Research Finds 'Sesame Street' Can Help Your Kids Do Better In School

Sesame Street has been around as a childhood mainstay for millions of children in the past 50 years, mine included. While other television shows have come and gone in passing fads (I'm sorry Barney, but you know it's true), Sesame Street stands the test of time for both adults and kids. For adults, we get to enjoy some clever adult-ish humor and surprising celebrity cameos. And for kids... well, it seems they're getting even more out of the beloved series than we even realized. Because a recent study found that watching Sesame Street can boost your kid's success in school and in work down the road, so now you don't even have to feel guilty for hanging out with Grover and Big Bird for an afternoon.

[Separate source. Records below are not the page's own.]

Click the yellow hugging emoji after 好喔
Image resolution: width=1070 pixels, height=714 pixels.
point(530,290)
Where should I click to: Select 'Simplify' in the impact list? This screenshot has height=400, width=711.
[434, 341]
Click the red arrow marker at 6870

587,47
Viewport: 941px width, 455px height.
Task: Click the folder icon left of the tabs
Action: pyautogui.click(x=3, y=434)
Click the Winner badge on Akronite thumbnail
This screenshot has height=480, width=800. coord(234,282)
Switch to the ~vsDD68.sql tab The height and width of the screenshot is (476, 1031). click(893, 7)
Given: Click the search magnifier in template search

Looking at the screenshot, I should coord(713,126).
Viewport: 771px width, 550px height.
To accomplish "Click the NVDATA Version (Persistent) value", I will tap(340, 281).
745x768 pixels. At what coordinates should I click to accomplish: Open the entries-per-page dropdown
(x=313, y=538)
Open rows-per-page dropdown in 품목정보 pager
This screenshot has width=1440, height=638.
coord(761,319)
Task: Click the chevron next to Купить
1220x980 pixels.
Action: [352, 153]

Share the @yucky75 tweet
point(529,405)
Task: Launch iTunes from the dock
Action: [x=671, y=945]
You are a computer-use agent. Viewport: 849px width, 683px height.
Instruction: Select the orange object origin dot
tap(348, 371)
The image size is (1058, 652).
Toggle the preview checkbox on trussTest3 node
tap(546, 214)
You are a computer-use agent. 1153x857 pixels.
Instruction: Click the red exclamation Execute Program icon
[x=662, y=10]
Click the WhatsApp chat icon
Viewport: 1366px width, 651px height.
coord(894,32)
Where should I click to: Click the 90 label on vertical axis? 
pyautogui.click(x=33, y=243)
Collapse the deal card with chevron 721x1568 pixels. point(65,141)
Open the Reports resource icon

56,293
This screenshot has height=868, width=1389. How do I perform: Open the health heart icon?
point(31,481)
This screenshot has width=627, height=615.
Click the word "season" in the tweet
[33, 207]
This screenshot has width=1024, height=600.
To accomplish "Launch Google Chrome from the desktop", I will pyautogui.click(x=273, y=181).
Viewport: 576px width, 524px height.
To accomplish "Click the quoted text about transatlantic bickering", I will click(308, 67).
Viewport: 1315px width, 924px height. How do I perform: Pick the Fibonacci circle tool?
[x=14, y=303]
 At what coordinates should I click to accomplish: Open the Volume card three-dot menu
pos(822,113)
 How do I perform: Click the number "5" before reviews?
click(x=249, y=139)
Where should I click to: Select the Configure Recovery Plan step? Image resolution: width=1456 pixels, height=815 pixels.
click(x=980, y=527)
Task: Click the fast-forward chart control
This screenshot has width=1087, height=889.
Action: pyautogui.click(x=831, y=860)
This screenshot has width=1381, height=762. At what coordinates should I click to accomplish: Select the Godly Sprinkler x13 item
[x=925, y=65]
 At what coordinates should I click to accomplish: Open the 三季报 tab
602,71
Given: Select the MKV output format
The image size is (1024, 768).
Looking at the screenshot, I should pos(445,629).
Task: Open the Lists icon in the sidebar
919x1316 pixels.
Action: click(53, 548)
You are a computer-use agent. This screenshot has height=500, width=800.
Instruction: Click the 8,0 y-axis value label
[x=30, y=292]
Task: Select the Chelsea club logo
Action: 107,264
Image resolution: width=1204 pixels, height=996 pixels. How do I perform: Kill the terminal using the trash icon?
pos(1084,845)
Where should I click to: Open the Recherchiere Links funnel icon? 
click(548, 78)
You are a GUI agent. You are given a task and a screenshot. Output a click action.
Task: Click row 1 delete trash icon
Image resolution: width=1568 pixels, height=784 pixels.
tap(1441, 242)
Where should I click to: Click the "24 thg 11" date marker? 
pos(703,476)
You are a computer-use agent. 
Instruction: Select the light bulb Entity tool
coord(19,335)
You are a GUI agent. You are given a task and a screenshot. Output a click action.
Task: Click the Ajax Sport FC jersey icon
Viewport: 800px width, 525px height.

A recent study published in the American Economic Journal: Applied Economics in January 2019, though it was co-written 2015, looked at young children who began watching the PBS program after it first aired in 1969 to track the effect it might have on work and school performance. As People reported, Wellesley College economist Phillip B. Levine and University of Maryland economist Melissa Kearney studied whether or not watching the educational series if children began before the age of 7 would improve results down the road in school by looking at U.S. census data from 1980, 1990, and 2000.

And when looking at employment and education results for children who had watched the series, according to the study, researchers actually found an improvement over those who hadn't been exposed to it at a young age. So now you can enjoy this video of Feist singing "1,2,3,4" with the Sesame gang guilt free.

There were a variety of factors included by researchers when looking to determine outcomes; the grade they were enrolled in, whether or not they attended college and graduated, their employment status and their poverty status.

Now, according to, the researchers had to base their findings on the strength of the television signals available in each country. In other words, if the signal was strong enough to pick up Sesame Street, they presumed kids were watching it (which feels like a safe bet based on its enduring popularity).

Study co-author Levine previously explained to HuffPost back in 2015, when the study was initially authored, that Sesame Street shouldn't take the place of other preschool education programs like Head Start, but it could be considered a complementary addition.

"I think what we take away from our results and analysis is what we have here is a really, really good way to augment other forms of early childhood education that could potentially boost the effect at really a very small cost," Levine told HuffPost. "We're not arguing that educational TV or 'Sesame Street' are sufficient — that's probably not going to do it."

Sesame Street has rather cornered the market on getting kids to learn with a mix of music, rhymes, color, and muppets who are learning along with kids. I think that might be the magical element right there, to be honest. Nobody on Sesame Street is talking down to kids; they're trying to learn with them. And in some cases, the kids even outsmart the muppets. It makes sense that these lessons would endure and help children well into their adult years.

And if that's not an argument to protect publicly-funded programming, I don't know what is.